If you can share the raw counts,I can also have a look.
Thanks for your quick response! After long debugging, it turns out that the error happened because colnames(seur)
returned a vector of integers, instead of the cell names.
> head(colnames(object))
[1] "1" "2" "3" "4" "5" "6"
I then correctly set the column names of the Seurat object, and glmGamPoi ran just fine!
> head(colnames(object))
[1] "CN1_AAACCTGAGCTATGCT-1" "CN1_AAACCTGAGCTGCAAG-1" "CN1_AAACCTGAGGCCGAAT-1" "CN1_AAACCTGCAAGAGGCT-1" "CN1_AAACCTGCAATACGCT-1" [6] "CN1_AAACCTGCACACTGCG-1"
In the SCTransform function, you could consider giving a warning when the colnames of the Seurat object consist only of integers.
The glmGamPoi package already has a more descriptive error message for this problem in the works, but I don't think it's part of the stable release yet. See issue
I cannot reproduce the problem on my end:
set.seed(42)
tmp_s <- CreateSeuratObject(counts = counts) %>% SCTransform(method = 'glmGamPoi')
and
colnames(counts) <- 1:ncol(counts)
set.seed(42)
tmp_s2 <- CreateSeuratObject(counts = counts) %>% SCTransform(method = 'glmGamPoi')
both finish and give identical results (scaled data matrix). Here counts
is a count matrix that I happened to have loaded in my workspace.
So whatever was going on, I don't think it was a problem of having column (cell) names in the form of c('1', '2', '3', ...)
in your input. Without a reproducible example we may never know...
Using sctransform 0.3.2 and Seurat 4.0.4, I ran the following code:
seur = SCTransform(seur, vars.to.regress = c("percent.mt"), conserve.memory = T, method = "glmGamPoi", verbose = T)

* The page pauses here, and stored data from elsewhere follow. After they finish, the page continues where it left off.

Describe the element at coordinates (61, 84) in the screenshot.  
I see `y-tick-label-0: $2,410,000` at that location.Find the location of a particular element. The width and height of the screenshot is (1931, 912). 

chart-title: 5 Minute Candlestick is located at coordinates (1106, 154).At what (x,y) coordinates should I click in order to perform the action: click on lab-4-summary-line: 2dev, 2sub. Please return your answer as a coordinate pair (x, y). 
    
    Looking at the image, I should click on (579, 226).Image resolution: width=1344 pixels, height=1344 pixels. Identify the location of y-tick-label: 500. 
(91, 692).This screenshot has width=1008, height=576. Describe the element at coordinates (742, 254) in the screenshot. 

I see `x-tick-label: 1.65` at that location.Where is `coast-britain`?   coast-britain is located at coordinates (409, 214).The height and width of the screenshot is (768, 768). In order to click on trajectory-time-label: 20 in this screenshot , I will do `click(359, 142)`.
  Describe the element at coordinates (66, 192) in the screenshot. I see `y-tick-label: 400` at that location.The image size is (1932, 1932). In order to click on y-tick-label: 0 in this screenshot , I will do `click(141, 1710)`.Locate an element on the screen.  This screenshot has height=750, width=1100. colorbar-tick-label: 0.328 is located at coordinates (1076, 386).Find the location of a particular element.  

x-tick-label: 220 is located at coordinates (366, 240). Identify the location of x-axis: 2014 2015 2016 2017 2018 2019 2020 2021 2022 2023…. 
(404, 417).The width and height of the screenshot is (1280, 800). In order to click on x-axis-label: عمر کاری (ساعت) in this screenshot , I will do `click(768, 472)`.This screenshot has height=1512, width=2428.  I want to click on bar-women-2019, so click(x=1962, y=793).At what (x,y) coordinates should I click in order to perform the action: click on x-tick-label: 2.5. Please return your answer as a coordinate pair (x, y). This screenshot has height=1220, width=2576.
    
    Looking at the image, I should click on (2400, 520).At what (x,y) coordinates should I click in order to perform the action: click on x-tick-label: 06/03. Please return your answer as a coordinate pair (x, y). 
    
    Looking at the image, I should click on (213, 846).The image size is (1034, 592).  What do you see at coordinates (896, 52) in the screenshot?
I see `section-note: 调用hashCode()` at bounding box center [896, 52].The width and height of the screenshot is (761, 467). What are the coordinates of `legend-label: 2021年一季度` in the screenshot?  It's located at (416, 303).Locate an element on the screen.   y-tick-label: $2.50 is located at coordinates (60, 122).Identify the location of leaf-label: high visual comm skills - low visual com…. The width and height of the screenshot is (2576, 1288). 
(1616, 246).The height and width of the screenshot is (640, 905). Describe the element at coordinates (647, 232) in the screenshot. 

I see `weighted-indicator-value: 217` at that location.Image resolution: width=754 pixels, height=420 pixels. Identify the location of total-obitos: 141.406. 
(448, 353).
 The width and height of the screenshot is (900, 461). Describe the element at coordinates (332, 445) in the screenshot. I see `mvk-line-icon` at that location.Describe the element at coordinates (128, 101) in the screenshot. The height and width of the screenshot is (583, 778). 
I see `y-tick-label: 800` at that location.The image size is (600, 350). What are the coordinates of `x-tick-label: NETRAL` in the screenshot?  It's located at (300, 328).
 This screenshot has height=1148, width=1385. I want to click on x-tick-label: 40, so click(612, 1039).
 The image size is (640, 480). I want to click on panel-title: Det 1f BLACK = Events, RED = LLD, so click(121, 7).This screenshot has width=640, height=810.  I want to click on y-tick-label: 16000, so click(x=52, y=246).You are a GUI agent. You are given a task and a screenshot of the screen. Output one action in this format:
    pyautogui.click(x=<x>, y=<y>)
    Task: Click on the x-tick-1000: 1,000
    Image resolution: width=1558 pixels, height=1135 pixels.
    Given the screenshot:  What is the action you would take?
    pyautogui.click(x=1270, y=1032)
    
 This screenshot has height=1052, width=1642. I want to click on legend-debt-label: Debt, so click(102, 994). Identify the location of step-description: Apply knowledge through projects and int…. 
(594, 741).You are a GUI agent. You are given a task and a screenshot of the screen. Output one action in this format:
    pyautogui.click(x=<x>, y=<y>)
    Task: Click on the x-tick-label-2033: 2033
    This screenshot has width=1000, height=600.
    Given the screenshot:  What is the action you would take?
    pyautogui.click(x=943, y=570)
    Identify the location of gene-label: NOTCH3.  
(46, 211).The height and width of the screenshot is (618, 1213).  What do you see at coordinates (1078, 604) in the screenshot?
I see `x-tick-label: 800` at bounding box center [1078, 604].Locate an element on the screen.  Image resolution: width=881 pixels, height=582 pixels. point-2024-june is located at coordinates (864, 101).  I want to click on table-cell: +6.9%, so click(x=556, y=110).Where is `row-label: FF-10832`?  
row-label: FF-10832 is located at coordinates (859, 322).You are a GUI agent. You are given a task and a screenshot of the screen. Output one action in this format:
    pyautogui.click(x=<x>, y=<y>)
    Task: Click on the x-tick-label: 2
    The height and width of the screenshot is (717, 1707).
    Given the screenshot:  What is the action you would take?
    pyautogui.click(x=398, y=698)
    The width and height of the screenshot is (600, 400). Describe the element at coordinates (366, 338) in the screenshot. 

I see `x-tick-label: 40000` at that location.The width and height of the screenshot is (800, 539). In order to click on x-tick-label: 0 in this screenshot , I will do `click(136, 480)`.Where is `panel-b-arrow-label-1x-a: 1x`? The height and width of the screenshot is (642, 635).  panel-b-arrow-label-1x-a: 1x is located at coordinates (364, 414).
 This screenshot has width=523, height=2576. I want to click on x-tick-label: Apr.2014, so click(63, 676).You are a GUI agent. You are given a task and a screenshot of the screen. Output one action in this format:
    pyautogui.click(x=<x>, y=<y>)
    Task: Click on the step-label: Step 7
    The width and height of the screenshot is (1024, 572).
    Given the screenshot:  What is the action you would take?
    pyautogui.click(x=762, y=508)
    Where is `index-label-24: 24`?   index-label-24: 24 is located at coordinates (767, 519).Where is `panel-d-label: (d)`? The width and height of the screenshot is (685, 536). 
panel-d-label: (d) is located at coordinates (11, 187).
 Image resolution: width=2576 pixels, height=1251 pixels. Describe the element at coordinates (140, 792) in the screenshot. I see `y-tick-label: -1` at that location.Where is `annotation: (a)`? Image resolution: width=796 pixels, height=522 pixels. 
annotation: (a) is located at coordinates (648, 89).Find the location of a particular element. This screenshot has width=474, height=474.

and got the following error:
Calculating cell attributes from input UMI matrix: log_umi Variance stabilizing transformation of count matrix of size 24670 by 226635 Model formula is y ~ log_umi Get Negative Binomial regression parameters per gene Using 2000 genes, 5000 cells | |0% Error in handle_design_parameter(design, data, col_data, reference_level) : Number of rows in col_data does not match number of columns of data. Were there maybe 'NA's in the colData?
Here is some information about my Seurat object 'seur':
Both seur@assays$RNA@counts and seur@assays$RNA@data contain the same raw counts, and both are Matrix::dgCMatrix
Any help or guidance would be really appreciated!